Stored data:
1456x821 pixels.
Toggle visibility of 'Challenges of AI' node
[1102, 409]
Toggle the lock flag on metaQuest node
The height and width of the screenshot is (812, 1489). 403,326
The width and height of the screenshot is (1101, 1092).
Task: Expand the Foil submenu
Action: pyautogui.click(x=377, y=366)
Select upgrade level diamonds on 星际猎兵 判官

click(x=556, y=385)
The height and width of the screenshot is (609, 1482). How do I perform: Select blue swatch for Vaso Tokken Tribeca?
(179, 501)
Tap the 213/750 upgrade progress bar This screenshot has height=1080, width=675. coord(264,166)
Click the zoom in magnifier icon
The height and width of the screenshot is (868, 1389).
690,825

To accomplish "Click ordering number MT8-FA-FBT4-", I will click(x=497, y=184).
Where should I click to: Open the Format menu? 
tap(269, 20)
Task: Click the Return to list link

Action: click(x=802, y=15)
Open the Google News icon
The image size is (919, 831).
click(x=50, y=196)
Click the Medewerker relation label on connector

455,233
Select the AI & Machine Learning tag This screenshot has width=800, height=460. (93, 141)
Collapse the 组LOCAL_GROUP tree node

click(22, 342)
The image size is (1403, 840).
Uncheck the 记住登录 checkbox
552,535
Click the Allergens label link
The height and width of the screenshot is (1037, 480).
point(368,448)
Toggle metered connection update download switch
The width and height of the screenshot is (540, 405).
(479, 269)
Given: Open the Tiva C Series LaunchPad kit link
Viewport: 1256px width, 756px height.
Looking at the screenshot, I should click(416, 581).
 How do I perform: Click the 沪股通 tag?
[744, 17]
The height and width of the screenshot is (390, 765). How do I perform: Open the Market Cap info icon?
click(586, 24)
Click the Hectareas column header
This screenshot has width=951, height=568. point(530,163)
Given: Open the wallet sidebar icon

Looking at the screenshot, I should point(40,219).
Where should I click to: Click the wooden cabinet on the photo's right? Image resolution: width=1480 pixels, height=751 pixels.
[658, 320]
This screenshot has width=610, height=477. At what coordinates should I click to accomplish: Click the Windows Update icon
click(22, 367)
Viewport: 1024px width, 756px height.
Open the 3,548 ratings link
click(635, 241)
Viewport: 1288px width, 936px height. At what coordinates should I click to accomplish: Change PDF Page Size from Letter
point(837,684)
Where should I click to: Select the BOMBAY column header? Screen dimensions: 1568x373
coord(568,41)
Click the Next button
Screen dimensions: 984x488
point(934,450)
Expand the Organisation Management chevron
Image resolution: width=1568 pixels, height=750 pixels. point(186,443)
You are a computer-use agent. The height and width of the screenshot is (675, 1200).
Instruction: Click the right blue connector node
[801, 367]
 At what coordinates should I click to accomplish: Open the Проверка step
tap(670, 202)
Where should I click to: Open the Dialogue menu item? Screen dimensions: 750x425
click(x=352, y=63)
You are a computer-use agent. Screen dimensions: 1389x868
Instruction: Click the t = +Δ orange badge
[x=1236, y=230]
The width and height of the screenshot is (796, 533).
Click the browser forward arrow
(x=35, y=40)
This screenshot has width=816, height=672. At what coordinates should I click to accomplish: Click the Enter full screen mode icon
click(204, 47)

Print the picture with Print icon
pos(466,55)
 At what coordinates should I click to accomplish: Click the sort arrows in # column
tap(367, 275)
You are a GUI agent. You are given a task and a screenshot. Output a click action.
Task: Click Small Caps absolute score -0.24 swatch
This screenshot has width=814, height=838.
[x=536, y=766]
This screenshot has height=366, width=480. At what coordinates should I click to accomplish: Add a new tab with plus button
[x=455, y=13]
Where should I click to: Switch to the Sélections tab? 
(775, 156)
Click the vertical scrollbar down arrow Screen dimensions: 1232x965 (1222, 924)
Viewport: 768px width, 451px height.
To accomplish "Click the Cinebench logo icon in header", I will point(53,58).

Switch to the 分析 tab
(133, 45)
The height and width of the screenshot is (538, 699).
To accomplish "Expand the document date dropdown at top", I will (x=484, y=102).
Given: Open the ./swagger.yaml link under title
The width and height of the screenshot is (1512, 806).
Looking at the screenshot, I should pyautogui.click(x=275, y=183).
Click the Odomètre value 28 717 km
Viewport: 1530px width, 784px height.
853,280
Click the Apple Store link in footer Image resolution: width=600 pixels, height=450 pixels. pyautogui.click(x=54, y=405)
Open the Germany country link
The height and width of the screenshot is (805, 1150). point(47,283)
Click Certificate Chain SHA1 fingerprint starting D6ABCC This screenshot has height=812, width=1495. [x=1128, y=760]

### Request
Copy the part of the data that starts with the line containing "Click the Apple" and runs through the end of the data, and reproduce each line unchanged.

### Output
Click the Apple Store link in footer Image resolution: width=600 pixels, height=450 pixels. pyautogui.click(x=54, y=405)
Open the Germany country link
The height and width of the screenshot is (805, 1150). point(47,283)
Click Certificate Chain SHA1 fingerprint starting D6ABCC This screenshot has height=812, width=1495. [x=1128, y=760]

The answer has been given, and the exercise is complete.